Poor Miss Finch represents the most normalized of Collins's many representations of physical disability (in this database, see Hide and Seek and The Moonstone; see also The Law and the Lady and The Guilty River). At the same time, Lucilla's assertive sexuality separates her from the typical non-disabled heroine, for whom sexual expression usually precipitates a quick descent to prostitution and/or death. The bizarre plot which brings Lucilla to her domesticated ending also marks this novel's distance from other "domestic stories."

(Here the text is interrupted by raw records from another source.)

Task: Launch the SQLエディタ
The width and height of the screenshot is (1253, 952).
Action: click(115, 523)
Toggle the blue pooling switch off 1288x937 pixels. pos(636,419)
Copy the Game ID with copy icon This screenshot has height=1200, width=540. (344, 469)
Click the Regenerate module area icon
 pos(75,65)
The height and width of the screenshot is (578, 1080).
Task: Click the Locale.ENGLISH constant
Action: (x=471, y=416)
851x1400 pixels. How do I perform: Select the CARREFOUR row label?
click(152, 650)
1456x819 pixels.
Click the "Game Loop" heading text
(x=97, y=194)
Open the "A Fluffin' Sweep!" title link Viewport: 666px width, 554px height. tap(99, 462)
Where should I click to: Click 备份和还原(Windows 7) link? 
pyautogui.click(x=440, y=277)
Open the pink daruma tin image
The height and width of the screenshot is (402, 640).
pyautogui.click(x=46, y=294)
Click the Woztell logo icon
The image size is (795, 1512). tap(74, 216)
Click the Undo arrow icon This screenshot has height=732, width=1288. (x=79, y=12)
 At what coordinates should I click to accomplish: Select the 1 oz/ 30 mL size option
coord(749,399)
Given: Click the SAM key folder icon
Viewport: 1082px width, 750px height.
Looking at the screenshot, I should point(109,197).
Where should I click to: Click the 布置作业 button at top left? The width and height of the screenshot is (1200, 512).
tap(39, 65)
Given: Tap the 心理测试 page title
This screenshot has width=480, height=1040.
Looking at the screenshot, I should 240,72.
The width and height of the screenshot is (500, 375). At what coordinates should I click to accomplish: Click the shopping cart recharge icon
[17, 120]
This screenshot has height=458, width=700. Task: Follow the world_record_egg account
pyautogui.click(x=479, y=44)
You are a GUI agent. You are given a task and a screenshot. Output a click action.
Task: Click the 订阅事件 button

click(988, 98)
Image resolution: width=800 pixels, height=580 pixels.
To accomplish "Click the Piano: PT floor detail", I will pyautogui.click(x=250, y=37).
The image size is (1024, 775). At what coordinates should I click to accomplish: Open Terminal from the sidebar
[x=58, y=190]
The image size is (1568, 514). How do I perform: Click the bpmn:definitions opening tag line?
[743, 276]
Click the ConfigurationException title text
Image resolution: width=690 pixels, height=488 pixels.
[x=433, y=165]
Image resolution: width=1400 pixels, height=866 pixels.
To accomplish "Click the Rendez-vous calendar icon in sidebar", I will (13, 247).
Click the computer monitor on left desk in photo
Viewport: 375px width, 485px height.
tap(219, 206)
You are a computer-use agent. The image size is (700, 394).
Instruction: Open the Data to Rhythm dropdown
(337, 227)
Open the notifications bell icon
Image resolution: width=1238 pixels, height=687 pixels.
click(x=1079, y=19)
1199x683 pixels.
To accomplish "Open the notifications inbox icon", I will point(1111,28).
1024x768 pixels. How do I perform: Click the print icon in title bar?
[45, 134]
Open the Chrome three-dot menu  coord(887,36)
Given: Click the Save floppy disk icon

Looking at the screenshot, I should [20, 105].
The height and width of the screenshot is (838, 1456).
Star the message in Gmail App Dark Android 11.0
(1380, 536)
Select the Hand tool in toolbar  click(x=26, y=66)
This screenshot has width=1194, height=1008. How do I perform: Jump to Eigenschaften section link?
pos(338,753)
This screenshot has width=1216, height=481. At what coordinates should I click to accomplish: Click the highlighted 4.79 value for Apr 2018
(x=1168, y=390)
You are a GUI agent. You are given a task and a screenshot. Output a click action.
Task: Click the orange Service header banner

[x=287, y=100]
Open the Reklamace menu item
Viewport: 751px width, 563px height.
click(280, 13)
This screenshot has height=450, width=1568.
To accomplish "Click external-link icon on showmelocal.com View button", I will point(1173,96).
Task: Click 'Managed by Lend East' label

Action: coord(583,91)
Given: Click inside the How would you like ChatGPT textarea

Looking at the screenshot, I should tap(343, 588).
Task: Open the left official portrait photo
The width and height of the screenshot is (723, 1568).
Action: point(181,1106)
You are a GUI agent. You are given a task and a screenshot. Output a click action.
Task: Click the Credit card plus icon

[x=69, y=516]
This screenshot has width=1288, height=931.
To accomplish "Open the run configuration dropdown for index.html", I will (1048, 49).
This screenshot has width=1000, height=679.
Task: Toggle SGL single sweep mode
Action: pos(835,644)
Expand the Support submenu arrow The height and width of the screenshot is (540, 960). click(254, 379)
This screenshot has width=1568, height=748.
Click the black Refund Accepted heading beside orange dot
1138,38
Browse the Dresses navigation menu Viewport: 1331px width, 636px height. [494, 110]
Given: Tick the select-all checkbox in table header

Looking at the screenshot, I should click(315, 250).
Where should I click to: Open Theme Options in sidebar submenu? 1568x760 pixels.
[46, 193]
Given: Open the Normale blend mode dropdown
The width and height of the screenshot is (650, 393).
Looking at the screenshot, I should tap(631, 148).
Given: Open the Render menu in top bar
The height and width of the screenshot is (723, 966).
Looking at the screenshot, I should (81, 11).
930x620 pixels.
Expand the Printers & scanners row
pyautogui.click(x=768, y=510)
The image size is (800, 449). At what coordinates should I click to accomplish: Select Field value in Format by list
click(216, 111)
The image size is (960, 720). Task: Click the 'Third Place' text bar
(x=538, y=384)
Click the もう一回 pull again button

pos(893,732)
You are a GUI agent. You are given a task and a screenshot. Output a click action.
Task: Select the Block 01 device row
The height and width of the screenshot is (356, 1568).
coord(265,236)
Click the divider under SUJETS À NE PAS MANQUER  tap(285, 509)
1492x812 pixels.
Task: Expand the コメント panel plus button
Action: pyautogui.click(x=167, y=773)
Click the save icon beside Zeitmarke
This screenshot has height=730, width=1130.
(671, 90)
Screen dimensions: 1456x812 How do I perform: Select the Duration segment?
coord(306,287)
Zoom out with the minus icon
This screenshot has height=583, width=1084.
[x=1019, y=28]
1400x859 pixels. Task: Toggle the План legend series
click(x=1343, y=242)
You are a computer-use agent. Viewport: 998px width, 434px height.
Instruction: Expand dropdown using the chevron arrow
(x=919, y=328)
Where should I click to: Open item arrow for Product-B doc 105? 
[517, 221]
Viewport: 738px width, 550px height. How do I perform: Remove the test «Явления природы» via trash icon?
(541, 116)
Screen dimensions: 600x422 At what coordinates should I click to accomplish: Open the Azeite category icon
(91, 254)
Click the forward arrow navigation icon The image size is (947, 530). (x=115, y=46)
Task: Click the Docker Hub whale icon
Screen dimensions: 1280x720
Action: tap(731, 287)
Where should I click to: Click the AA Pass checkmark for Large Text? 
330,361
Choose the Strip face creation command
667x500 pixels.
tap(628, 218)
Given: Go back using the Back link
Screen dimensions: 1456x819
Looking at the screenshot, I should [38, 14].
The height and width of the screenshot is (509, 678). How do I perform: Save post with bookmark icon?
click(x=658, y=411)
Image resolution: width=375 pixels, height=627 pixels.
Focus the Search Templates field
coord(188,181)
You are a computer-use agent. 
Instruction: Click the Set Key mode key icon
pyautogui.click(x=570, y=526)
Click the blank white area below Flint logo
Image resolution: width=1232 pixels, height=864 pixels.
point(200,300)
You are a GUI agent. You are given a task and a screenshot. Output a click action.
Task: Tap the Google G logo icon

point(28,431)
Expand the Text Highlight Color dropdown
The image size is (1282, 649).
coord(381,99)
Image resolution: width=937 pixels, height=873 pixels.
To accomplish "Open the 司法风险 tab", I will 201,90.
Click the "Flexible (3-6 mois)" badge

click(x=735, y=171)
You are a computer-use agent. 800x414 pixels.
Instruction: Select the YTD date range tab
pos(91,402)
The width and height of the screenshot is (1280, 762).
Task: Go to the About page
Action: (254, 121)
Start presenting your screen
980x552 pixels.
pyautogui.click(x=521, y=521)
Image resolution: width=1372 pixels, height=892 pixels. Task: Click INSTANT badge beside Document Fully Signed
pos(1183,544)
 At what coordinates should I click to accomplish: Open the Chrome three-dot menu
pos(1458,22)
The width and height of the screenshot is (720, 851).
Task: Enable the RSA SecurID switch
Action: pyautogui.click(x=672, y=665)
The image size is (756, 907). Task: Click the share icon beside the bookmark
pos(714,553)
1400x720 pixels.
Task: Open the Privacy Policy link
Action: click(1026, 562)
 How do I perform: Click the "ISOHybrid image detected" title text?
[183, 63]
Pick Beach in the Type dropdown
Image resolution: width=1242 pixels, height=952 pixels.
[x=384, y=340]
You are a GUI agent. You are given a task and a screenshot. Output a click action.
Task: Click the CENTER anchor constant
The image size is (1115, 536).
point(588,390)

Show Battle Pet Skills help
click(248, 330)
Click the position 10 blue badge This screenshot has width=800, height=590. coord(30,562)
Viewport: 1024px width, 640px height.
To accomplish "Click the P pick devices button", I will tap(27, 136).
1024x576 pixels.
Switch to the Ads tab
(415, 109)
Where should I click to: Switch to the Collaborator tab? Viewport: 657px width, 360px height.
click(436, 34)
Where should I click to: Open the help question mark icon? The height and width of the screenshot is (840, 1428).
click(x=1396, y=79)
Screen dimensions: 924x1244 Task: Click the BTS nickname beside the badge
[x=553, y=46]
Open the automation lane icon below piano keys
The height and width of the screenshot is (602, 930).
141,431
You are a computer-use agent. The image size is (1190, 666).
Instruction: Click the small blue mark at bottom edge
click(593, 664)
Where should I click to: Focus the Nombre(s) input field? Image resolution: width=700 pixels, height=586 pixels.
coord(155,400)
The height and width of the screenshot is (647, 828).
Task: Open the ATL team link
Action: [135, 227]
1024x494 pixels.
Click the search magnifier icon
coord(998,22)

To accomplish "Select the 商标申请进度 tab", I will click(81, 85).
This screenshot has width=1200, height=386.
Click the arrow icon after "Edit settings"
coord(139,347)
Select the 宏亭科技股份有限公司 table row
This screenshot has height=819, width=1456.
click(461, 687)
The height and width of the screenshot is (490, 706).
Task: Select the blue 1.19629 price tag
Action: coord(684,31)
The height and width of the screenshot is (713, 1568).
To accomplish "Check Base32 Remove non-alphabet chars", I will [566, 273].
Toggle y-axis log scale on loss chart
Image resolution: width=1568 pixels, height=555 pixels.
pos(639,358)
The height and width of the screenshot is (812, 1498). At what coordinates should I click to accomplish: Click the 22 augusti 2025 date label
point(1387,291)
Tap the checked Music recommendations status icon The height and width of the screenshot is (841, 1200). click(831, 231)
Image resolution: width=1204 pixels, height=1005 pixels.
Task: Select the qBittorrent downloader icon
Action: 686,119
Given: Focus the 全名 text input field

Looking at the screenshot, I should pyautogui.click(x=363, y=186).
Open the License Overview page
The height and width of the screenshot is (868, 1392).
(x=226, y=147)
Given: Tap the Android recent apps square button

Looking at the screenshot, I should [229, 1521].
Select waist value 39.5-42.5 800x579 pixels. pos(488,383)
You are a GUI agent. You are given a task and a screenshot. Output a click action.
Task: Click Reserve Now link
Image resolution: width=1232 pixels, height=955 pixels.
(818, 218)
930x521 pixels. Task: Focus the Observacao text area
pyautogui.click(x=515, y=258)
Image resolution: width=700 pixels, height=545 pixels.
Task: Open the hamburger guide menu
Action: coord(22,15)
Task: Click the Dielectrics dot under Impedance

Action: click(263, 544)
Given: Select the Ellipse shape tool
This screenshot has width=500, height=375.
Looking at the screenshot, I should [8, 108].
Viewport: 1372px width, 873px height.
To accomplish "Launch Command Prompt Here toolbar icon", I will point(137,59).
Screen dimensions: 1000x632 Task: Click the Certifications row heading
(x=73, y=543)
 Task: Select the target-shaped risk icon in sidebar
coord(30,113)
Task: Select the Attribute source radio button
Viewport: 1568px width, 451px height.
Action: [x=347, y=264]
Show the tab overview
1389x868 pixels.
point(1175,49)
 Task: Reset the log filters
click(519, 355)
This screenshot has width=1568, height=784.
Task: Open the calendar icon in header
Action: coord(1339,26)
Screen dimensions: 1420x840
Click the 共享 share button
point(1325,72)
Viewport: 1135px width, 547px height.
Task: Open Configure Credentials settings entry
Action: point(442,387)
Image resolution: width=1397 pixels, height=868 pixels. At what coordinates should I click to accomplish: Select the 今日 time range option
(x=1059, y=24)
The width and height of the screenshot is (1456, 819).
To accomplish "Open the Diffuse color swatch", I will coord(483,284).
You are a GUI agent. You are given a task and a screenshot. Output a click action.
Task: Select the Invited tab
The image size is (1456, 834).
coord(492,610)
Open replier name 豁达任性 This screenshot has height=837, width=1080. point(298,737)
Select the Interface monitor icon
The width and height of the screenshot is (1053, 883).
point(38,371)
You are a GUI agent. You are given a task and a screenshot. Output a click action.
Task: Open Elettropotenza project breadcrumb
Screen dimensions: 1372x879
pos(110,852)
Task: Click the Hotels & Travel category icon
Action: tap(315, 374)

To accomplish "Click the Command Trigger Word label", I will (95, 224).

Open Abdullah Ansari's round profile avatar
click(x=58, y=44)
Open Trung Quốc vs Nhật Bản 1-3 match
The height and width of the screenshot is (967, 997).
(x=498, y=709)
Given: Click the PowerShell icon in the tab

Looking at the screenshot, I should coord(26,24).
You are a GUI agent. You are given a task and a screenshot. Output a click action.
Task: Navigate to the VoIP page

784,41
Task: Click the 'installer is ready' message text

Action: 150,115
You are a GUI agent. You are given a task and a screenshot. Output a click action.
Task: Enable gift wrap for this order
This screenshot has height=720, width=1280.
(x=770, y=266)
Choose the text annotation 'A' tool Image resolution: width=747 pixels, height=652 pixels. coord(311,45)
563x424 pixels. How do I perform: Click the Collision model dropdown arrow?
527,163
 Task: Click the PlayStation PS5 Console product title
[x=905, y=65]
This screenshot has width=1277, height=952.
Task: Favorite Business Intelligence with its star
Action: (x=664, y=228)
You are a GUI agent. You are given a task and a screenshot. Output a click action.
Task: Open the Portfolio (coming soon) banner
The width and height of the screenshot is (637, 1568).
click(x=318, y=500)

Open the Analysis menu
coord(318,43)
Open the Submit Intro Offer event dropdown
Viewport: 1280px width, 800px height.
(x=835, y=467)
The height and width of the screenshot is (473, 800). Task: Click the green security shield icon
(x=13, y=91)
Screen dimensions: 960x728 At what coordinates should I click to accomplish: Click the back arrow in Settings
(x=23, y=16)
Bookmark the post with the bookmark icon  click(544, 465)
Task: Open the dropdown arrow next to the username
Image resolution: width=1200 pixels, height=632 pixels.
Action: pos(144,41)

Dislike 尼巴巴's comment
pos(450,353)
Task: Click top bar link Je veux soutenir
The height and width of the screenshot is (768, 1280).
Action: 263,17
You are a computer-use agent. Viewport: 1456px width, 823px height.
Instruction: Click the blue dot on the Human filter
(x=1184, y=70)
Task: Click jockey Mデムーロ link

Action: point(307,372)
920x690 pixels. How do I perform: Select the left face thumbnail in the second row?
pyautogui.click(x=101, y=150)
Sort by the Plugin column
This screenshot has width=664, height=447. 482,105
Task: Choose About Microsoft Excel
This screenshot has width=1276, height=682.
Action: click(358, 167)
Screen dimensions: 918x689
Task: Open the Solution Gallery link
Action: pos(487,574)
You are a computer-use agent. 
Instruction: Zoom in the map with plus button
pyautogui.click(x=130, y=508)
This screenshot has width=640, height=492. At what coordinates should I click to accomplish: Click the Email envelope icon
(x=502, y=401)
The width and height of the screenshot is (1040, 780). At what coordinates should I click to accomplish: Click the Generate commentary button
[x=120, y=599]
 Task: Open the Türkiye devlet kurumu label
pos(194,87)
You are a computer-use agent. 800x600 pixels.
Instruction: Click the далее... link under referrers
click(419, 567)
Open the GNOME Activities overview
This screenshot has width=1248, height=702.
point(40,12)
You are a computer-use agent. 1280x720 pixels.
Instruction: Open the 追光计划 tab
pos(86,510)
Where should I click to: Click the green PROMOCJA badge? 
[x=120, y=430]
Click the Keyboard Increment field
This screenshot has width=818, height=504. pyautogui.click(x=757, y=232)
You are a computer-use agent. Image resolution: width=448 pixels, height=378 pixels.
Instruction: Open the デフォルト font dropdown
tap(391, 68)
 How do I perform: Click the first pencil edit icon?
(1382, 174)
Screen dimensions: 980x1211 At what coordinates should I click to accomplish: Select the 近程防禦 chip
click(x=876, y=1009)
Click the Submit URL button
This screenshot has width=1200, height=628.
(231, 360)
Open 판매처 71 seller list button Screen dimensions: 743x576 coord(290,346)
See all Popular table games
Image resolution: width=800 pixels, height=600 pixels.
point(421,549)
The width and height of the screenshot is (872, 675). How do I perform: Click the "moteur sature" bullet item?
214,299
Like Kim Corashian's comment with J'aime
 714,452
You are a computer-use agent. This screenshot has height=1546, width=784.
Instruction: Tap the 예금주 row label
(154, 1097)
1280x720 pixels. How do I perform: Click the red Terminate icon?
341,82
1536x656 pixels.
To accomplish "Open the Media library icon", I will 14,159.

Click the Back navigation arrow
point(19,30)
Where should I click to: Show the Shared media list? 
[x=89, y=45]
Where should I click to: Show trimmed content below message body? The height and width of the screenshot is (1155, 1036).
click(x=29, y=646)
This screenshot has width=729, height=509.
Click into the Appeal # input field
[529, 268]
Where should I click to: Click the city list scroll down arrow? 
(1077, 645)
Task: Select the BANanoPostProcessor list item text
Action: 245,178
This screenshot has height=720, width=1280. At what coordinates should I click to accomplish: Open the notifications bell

Because Collins wanted this novel to challenge the sentimentality of existing modes of representing blindness, he gave Lucilla's experience a philosophical and clinical context, drawing on Diderot and Thomas Burke as authorities and giving enough details of cataract surgery to irritate Victorian critics, who wanted their blindness fanciful rather than clinical. Collins may have drawn on his own experiences with the eye surgeon George Critchett as well; he records himself as suffering from chronic "eye gout."
Poor Miss Finch's attempts to produce clinical realism, however, are a resounding and entertaining failure, perhaps because Collins's affinity for the subversive and outrageous is always stronger than his desire for mimesis. For example, the use of silver nitrate to treat Lucilla's fiance's epilepsy is consistent with medical practices of 1872; the treatment's potential to darken the skin is also recorded in contemporary medical journals. For Collins the sensation novelist, however, it was probably impossible to resist pushing this detail to a suspenseful extreme by adding in Lucilla's aversion, her renewed sight, and (for good measure) an evil twin.